To prevent flash-loan attacks and ensure staking stability, a 7-day cooldown period applies when unstaking:

• Day 0: Request unstake — tokens are marked for withdrawal, stop earning rewards
• Days 1-7: Cooldown period — tokens are locked, no rewards accrue
• Day 7+: Tokens are withdrawable — claim your $STRAT back to your wallet

Buyback & Burn

A deflationary mechanism that permanently removes $STRAT from circulation using protocol revenue.

Mechanism Overview

10% of all protocol fees are allocated to the buyback & burn mechanism. This creates continuous, organic buy pressure for $STRAT while permanently reducing the circulating supply.

1. Fee Accumulation: As users mint and redeem S-tokens, 10% of each fee is directed to the buyback accumulator account (USDC).
2. Automated Buyback: When the accumulator reaches a threshold (initially $1,000 USDC), a keeper triggers the buyback instruction. The USDC is swapped for $STRAT via Jupiter aggregator, using optimal routing across all Solana DEXs.
3. Permanent Burn: The purchased $STRAT tokens are sent to a verified burn address (a PDA with no possible signer). The tokens are permanently removed from circulation.
4. On-Chain Verification: Every buyback and burn transaction is recorded on-chain with full transparency.
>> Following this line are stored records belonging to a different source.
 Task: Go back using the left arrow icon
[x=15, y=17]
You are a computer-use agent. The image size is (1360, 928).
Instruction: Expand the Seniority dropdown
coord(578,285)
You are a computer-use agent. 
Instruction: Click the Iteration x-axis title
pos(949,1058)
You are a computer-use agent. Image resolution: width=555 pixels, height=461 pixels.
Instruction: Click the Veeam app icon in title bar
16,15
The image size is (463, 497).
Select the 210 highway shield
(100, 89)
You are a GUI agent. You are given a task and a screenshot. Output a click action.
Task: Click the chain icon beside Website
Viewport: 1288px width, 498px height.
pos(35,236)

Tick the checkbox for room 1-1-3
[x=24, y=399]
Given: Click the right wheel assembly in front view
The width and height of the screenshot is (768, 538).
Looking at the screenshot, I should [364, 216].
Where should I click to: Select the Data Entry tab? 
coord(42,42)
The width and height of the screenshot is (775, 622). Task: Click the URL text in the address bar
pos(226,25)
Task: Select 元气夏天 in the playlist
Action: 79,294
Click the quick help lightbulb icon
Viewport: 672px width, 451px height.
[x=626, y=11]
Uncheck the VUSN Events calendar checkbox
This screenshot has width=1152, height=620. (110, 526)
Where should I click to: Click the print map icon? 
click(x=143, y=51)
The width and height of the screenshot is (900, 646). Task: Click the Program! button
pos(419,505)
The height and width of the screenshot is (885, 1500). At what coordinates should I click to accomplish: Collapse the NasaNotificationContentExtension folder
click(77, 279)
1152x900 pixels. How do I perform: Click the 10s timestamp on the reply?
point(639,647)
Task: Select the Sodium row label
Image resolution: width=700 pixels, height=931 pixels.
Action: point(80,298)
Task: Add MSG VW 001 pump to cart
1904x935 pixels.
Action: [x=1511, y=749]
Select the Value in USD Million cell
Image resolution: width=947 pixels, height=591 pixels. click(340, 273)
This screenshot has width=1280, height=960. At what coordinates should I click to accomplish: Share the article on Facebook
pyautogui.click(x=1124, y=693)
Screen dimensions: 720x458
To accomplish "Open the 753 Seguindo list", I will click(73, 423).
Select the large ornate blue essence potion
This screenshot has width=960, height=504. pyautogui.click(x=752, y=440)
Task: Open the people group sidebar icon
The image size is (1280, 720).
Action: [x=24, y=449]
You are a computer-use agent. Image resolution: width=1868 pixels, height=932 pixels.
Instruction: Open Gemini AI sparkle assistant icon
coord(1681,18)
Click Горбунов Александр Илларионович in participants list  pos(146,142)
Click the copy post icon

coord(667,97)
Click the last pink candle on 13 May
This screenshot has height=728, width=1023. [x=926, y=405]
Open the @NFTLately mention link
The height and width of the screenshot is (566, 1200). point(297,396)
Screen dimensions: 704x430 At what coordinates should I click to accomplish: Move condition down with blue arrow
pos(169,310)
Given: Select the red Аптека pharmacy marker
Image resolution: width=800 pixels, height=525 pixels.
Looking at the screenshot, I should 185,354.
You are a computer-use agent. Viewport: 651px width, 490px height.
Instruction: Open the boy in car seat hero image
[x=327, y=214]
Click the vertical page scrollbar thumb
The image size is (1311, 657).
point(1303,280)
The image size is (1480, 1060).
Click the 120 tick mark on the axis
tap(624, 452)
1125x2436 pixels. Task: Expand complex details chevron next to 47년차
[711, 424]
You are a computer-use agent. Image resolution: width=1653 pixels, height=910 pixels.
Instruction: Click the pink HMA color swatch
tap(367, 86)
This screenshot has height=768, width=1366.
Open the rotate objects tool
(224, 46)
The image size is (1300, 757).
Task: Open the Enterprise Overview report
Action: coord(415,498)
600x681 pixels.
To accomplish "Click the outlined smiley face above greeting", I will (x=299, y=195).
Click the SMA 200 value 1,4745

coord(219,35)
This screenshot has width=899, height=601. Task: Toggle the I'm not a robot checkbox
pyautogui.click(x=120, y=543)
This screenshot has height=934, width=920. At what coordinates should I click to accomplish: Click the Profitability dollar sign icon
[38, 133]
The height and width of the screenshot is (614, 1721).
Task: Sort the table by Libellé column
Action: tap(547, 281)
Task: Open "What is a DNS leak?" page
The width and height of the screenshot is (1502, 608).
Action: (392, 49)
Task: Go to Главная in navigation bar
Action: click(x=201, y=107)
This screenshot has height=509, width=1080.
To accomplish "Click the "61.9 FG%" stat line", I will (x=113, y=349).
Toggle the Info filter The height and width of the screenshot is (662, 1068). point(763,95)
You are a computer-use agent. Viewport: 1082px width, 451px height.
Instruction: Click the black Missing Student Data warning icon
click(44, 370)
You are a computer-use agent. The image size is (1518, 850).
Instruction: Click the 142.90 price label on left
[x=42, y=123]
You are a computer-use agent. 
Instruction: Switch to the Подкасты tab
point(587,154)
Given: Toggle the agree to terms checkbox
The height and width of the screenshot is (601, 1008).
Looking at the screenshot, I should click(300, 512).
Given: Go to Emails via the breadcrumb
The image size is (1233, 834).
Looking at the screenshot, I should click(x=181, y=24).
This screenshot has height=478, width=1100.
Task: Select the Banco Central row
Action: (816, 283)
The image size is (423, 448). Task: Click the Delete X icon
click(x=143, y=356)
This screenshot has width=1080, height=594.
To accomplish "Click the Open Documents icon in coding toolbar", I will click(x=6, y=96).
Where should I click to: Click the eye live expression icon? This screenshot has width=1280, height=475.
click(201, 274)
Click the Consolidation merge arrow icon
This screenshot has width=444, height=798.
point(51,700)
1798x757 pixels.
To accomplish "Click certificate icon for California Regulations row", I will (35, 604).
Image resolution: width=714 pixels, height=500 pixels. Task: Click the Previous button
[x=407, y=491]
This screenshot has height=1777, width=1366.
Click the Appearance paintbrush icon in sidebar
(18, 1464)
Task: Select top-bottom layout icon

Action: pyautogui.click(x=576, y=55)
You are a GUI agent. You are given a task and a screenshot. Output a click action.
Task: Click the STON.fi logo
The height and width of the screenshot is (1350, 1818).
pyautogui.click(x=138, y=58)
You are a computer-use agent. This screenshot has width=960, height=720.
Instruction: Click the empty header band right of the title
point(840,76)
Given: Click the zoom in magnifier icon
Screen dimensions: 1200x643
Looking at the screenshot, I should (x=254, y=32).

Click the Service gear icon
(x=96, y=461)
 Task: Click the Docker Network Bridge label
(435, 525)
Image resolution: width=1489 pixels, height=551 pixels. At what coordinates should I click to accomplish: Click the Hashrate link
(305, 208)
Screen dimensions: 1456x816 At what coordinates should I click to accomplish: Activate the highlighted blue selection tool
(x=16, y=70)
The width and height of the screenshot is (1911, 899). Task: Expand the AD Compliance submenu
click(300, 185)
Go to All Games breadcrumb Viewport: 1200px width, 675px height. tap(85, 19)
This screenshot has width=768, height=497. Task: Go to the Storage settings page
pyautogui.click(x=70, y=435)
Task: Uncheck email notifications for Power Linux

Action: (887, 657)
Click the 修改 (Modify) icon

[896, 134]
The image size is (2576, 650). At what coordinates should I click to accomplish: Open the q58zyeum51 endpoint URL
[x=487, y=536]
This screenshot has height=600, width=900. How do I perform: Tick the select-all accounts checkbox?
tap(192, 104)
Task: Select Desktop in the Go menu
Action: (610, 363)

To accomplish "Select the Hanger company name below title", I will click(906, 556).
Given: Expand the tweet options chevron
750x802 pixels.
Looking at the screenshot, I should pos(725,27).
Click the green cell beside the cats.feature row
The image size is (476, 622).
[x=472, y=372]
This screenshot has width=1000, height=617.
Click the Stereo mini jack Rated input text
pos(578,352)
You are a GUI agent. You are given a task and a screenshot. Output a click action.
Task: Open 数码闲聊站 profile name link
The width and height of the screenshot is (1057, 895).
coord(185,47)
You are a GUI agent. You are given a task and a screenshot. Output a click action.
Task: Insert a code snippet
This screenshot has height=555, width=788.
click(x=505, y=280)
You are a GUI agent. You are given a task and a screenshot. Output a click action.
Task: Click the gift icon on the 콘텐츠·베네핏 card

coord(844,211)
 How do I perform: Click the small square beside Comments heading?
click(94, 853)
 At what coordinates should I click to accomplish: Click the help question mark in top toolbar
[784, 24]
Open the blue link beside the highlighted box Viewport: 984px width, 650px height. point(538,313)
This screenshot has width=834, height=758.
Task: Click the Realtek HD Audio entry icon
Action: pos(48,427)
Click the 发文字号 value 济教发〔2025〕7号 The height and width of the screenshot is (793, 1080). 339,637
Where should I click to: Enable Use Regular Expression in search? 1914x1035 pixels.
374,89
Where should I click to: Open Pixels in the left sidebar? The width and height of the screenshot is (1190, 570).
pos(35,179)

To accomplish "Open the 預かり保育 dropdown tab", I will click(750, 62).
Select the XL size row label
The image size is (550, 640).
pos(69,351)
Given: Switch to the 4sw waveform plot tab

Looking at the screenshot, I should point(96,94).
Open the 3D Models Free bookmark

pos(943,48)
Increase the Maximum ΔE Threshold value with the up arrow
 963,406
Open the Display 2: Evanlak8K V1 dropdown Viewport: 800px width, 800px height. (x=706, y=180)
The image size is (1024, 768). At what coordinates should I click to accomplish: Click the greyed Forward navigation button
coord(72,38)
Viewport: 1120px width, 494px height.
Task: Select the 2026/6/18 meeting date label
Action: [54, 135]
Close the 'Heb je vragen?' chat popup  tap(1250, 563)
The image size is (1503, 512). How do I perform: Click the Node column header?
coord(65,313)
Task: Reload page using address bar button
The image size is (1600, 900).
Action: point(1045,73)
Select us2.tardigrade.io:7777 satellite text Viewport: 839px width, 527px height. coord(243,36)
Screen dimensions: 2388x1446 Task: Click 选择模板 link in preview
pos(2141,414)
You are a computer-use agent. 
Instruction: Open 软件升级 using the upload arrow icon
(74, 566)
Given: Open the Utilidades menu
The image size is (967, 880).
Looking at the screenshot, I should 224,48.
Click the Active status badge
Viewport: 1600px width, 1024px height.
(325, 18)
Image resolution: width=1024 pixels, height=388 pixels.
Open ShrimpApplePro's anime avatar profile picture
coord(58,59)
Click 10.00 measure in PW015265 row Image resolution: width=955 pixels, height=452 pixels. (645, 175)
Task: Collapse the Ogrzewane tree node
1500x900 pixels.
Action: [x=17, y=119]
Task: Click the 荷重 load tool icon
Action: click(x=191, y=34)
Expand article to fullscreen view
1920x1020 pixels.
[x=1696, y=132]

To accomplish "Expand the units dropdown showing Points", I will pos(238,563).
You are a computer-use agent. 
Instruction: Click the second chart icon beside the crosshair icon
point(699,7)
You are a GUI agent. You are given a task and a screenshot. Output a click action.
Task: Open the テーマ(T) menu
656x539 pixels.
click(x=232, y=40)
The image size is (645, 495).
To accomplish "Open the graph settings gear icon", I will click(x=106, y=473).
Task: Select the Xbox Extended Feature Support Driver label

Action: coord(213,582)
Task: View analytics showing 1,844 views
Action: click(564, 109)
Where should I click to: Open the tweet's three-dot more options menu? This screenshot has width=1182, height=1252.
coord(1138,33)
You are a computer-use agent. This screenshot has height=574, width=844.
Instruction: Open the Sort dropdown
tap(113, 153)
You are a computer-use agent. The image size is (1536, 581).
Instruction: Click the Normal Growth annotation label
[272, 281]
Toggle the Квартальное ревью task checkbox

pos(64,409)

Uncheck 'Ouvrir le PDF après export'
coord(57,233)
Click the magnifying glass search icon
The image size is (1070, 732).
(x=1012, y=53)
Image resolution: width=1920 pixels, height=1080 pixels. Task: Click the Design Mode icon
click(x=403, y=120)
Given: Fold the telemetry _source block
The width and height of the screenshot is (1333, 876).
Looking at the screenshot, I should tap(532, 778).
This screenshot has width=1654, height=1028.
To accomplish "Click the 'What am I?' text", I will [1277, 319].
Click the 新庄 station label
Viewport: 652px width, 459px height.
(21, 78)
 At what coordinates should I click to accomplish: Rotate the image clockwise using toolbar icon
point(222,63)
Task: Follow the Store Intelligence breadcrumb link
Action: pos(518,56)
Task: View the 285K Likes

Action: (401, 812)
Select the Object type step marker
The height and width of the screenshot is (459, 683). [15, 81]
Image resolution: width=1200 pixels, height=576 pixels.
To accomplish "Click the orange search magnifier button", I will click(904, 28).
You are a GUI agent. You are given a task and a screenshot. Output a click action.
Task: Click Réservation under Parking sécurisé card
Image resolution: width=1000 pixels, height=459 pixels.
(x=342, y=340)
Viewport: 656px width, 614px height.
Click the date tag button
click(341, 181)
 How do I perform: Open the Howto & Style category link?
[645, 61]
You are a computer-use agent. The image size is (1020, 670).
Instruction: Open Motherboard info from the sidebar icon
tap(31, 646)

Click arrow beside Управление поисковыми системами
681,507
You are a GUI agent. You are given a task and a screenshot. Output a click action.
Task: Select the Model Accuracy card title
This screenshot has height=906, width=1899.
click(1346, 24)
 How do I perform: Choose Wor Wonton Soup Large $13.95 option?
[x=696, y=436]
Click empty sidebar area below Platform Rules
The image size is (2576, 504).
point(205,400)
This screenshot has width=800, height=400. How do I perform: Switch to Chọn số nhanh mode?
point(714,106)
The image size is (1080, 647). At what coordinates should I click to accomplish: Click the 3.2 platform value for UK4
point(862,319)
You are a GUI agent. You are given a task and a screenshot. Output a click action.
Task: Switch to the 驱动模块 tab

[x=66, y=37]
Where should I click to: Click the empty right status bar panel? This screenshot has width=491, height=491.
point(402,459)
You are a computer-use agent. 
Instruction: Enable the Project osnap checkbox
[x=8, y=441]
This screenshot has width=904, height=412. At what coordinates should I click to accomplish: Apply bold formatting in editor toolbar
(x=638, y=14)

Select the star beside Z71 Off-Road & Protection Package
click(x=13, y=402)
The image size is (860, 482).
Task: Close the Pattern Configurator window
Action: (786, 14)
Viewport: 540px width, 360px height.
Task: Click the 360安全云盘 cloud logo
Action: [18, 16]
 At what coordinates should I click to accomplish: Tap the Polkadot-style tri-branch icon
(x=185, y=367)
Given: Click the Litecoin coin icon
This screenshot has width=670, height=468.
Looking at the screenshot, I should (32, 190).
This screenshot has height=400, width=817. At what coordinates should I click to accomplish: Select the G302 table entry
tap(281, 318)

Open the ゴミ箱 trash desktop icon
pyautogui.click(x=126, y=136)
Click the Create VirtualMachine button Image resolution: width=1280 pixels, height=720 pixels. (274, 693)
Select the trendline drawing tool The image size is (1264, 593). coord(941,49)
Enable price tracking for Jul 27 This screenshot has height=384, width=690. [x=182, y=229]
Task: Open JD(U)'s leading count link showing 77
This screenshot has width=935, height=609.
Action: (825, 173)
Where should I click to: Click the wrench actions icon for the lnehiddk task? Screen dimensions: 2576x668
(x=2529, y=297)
A running total of burned tokens is maintained in the protocol state.

Deflationary Impact

The buyback & burn mechanism creates a deflationary supply dynamic:

*Assuming $STRAT price of $3.47. Actual burn amounts vary with market price.

Design Rationale

• Sustainable demand: Buybacks create consistent bid-side pressure proportional to protocol usage
• Supply reduction: Burns permanently reduce the maximum supply, increasing scarcity over time
• Alignment: Protocol success (more volume = more fees) directly translates to $STRAT value accrual
• Transparency: All buyback transactions are executed on-chain via Jupiter and fully auditable

Governance

Stratum Protocol is governed by $STRAT token holders through an on-chain governance framework that controls all configurable protocol parameters.

Governance Scope

$STRAT governance has authority over the following protocol parameters and decisions:

Governance Roadmap

Stratum follows a progressive decentralization approach:

Phase 1: Foundation (Current)

The core team maintains upgrade authority over all programs. Governance proposals are discussed in community forums and Discord, with the team implementing approved changes. This allows rapid iteration and bug fixes during the early protocol phase.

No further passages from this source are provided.